> **PROVIDED RECORDS**
== Segment start ==

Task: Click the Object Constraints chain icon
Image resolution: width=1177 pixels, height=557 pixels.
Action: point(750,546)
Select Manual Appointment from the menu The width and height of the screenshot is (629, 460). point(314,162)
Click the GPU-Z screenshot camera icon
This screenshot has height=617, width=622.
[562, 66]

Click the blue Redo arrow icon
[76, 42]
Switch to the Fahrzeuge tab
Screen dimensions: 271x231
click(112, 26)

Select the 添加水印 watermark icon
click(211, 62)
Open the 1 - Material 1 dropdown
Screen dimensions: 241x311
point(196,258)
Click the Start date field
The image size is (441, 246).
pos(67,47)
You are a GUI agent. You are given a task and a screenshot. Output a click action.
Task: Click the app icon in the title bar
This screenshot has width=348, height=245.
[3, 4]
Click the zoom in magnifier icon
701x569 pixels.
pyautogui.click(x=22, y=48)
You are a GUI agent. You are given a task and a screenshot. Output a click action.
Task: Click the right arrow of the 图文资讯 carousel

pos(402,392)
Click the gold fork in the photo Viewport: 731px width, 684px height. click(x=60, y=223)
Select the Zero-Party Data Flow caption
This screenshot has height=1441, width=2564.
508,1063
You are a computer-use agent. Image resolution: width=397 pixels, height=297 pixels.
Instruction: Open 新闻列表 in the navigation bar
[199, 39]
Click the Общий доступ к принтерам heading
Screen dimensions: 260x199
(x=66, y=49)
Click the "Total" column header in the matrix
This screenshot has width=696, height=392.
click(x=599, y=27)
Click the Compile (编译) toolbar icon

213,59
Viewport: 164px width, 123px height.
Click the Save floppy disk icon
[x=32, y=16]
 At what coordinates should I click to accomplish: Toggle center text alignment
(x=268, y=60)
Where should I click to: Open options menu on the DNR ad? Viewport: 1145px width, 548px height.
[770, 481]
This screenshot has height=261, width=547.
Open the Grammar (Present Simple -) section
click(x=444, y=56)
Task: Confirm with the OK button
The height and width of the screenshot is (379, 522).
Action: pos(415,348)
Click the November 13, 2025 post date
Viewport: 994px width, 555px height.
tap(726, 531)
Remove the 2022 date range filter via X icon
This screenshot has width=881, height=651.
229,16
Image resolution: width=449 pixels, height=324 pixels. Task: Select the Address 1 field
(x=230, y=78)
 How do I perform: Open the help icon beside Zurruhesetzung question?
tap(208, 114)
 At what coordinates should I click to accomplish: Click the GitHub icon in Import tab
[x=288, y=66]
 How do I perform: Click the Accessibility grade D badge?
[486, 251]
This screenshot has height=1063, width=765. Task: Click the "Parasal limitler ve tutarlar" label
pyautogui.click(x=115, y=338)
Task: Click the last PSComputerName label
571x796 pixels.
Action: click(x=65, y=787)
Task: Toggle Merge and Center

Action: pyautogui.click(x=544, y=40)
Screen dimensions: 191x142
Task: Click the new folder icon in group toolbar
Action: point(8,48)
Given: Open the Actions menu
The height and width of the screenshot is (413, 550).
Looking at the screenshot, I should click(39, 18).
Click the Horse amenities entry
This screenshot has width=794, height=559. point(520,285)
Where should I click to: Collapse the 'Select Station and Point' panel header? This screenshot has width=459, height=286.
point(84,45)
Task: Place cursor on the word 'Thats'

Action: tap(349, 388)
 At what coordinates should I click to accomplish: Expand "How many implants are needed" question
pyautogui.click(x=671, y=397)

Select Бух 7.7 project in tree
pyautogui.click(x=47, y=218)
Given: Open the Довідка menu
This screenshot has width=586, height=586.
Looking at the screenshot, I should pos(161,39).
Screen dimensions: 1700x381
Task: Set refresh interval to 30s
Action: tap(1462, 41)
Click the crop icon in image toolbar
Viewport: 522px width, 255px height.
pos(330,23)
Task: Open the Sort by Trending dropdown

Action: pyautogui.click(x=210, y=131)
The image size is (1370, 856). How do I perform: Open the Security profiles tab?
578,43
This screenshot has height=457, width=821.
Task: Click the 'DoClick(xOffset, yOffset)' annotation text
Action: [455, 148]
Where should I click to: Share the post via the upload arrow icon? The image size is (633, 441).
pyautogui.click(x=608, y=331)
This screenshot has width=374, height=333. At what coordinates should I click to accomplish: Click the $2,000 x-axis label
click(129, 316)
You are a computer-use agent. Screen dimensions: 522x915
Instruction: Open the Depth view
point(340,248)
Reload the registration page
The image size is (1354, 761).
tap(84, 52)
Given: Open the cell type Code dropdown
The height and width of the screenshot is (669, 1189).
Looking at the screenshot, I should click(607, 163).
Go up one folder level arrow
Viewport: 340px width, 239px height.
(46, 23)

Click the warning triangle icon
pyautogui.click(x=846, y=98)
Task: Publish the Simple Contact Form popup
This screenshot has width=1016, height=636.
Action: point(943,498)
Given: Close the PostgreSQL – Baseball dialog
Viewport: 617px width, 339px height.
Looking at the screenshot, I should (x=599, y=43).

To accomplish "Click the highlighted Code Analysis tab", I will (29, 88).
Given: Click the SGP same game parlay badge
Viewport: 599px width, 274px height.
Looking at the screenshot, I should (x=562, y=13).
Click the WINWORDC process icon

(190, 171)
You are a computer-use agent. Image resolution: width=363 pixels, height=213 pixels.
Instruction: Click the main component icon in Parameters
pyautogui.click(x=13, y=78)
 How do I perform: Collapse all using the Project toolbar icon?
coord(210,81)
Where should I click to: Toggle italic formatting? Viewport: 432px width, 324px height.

== Segment end ==

> **EXERCISE REQUIREMENTS**
The lines from the one containing "How do I perform: Collapse" through the last line of the records are to be transcribed exactly, with nothing else added.

> **OUTPUT OF THE EXERCISE**
 How do I perform: Collapse all using the Project toolbar icon?
coord(210,81)
Where should I click to: Toggle italic formatting? Viewport: 432px width, 324px height.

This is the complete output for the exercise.